Cabot and His World Symposium

Description

215 pages
Contains Photos, Illustrations, Maps, Bibliography
$20.00
ISBN 0-9680803-1-6
DDC 970.01'7'092

Year

1999

Contributor

Edited by Iona Bulgin
Reviewed by Melvin Baker

Melvin Baker is an archivist and historian at Memorial University of
Newfoundland, and the co-editor of Dictionary of Newfoundland and
Labrador Biography.

Review

In June 1997, Newfoundlanders celebrated the 500th anniversary of
Italian explorer John Cabot’s apparent discovery, for the English
Crown, of the Island of Newfoundland on June 24, 1497. The celebration
was marked with considerable pomp and ceremony as the Newfoundland
government targeted the national and international tourism market. The
Newfoundland Historical Society marked the occasion by hosting a
symposium to provide scholarly context for the Cabot exploration. The
result is a useful compilation of papers organized around several broad
themes: Newfoundland and Labrador before 1497 and Aboriginal
perspectives on their European visitors; European knowledge (including
the Norse experience) of the North Atlantic World before 1497; and the
English background related to the Cabot exploration.
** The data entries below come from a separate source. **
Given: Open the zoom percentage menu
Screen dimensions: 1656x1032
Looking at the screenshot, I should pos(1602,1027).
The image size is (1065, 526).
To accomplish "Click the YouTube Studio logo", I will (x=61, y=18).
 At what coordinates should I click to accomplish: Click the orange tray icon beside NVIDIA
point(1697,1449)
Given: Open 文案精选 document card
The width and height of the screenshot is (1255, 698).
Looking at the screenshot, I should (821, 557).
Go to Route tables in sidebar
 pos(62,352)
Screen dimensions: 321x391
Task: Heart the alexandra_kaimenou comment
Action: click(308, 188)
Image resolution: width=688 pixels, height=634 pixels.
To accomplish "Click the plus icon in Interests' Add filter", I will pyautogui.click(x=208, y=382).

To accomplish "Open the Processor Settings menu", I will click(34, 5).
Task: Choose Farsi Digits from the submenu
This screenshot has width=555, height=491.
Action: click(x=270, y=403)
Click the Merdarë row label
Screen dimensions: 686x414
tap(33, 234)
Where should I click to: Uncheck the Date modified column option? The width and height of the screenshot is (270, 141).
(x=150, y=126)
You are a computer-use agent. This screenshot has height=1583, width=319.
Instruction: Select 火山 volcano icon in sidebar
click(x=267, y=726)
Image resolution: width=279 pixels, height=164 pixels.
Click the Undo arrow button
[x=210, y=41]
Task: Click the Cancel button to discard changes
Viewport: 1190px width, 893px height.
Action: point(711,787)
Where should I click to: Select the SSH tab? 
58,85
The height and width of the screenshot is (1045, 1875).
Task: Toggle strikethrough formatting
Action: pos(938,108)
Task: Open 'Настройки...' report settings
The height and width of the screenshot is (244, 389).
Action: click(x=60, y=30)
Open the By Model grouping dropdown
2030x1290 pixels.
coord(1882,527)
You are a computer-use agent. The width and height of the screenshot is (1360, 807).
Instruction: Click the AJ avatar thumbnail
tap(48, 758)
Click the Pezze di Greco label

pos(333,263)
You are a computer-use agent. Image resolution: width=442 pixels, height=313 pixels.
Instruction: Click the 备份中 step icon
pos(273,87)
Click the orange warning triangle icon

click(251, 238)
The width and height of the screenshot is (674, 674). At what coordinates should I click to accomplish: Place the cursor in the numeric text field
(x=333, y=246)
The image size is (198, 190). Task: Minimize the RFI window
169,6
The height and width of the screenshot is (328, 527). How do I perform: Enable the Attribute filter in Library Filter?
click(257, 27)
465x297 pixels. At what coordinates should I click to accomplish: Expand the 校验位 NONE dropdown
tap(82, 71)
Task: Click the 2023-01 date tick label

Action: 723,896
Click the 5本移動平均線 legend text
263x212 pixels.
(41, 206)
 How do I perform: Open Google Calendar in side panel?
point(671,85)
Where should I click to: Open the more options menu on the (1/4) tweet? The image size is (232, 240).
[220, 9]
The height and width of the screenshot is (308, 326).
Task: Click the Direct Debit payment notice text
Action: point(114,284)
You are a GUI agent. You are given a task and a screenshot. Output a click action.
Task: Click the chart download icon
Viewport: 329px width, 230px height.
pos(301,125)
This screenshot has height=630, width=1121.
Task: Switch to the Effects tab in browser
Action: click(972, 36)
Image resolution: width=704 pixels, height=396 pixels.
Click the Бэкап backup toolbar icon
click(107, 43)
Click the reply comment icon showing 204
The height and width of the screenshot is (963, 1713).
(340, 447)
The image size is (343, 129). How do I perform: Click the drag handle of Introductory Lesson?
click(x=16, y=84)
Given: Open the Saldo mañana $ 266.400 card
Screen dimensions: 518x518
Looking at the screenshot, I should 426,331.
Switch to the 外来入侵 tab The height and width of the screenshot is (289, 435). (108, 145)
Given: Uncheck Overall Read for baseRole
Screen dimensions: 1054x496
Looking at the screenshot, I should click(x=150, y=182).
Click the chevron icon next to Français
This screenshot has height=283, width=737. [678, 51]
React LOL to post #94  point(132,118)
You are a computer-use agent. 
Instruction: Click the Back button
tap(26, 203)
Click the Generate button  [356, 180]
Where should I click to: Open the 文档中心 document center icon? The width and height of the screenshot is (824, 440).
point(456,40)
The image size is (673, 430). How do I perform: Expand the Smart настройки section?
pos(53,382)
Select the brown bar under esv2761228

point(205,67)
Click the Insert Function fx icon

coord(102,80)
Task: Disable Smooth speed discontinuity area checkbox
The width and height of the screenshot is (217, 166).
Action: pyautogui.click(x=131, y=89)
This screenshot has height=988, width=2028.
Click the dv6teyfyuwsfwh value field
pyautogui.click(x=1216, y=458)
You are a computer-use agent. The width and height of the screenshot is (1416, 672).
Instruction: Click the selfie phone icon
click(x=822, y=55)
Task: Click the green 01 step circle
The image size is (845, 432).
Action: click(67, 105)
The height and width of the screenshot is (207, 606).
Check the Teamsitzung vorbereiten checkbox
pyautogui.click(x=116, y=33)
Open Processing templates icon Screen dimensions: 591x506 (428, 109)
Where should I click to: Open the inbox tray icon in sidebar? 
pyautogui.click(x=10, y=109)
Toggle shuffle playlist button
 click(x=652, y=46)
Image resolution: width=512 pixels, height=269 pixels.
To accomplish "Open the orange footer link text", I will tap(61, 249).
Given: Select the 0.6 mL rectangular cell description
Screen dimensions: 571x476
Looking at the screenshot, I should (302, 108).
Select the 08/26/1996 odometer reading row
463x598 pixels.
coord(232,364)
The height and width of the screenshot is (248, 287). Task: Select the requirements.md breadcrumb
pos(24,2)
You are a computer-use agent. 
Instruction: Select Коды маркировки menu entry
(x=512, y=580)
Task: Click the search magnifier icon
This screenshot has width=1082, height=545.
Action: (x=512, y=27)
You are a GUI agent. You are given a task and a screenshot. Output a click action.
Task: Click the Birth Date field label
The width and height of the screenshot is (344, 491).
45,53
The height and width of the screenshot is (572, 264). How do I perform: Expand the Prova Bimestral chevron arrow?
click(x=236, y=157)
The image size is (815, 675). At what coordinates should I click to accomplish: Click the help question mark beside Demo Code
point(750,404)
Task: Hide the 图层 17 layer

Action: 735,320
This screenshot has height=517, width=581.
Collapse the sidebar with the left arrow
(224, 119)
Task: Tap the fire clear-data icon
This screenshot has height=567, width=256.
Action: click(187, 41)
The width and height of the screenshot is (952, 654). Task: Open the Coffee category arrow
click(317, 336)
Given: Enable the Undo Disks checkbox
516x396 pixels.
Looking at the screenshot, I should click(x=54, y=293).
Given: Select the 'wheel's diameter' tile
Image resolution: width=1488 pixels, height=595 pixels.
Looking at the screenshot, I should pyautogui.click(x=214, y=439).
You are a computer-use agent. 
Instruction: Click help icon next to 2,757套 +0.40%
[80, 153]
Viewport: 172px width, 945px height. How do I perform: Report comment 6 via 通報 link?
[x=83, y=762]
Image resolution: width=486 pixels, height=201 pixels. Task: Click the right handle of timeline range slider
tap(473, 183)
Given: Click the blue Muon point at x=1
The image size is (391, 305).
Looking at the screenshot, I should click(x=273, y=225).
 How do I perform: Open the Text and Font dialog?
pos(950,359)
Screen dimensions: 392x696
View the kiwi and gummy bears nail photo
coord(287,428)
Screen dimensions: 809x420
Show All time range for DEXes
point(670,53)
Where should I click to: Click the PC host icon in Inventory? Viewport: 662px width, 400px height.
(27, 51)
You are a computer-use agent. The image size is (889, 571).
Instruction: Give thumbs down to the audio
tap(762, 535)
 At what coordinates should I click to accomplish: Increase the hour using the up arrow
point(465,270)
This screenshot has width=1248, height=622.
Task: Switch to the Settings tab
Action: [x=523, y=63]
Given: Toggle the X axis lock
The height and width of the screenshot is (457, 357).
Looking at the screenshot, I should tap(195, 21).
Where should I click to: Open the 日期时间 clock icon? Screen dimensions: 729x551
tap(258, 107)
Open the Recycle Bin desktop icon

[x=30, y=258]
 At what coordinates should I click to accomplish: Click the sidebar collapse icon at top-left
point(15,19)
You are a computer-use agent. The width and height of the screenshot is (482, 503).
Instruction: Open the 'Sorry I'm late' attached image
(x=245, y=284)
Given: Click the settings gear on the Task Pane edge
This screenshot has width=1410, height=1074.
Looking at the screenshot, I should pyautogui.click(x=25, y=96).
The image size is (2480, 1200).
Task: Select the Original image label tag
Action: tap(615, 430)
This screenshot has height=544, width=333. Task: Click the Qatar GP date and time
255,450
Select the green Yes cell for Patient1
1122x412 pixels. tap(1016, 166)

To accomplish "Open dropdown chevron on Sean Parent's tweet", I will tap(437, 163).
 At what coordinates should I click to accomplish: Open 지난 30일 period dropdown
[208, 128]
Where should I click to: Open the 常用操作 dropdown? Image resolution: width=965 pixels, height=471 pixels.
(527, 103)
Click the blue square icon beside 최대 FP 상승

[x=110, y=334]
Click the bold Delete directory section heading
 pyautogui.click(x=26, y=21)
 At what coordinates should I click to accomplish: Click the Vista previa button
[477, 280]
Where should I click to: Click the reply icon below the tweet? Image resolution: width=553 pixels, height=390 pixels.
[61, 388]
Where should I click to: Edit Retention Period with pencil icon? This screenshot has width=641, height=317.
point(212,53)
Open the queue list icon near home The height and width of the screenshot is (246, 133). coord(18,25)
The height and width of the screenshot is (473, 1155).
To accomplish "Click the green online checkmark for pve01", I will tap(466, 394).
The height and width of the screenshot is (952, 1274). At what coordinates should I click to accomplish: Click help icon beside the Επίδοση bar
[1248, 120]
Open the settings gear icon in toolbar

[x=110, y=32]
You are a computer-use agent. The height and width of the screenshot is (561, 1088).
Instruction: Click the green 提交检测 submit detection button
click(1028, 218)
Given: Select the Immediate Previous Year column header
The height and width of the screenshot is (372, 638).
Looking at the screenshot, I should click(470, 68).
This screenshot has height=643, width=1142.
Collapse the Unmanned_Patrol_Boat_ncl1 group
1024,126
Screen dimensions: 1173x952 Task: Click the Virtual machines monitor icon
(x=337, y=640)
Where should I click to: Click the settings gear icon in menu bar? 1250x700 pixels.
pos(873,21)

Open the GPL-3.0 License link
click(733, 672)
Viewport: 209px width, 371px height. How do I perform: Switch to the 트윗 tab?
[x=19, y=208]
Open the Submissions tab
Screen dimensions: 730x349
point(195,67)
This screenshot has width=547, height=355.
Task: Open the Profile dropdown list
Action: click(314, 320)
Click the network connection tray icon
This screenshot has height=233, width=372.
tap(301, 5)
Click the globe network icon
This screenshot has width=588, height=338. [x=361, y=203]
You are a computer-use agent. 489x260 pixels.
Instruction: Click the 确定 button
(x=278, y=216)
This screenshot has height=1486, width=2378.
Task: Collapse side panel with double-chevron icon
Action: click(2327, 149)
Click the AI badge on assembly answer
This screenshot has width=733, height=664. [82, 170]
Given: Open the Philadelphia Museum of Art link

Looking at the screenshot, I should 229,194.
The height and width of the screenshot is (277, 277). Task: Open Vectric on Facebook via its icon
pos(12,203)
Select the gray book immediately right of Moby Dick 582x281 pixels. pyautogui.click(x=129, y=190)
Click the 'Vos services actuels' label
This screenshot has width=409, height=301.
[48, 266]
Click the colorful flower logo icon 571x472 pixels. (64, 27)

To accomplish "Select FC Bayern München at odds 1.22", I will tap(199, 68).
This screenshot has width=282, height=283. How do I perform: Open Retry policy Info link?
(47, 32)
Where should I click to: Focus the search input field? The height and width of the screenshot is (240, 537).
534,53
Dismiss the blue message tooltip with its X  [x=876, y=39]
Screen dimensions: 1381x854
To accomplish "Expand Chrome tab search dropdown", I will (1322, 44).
Some papers offer several plausible views of where Cabot may have
landed (Bonavista, Newfoundland; northern Cape Breton Island; or the
Strait of Belle Isle). Other papers deal with the folkloric tradition of
alternative Cabot landfalls in Newfoundland and with how Newfoundlanders
and Canadians have, since 1897, competed vigorously in putting forward
their claims to having been “discovered” by Cabot in 1497. All in
all, the papers and presentations in this book provide general readers
with a solid introduction to Cabot and his world.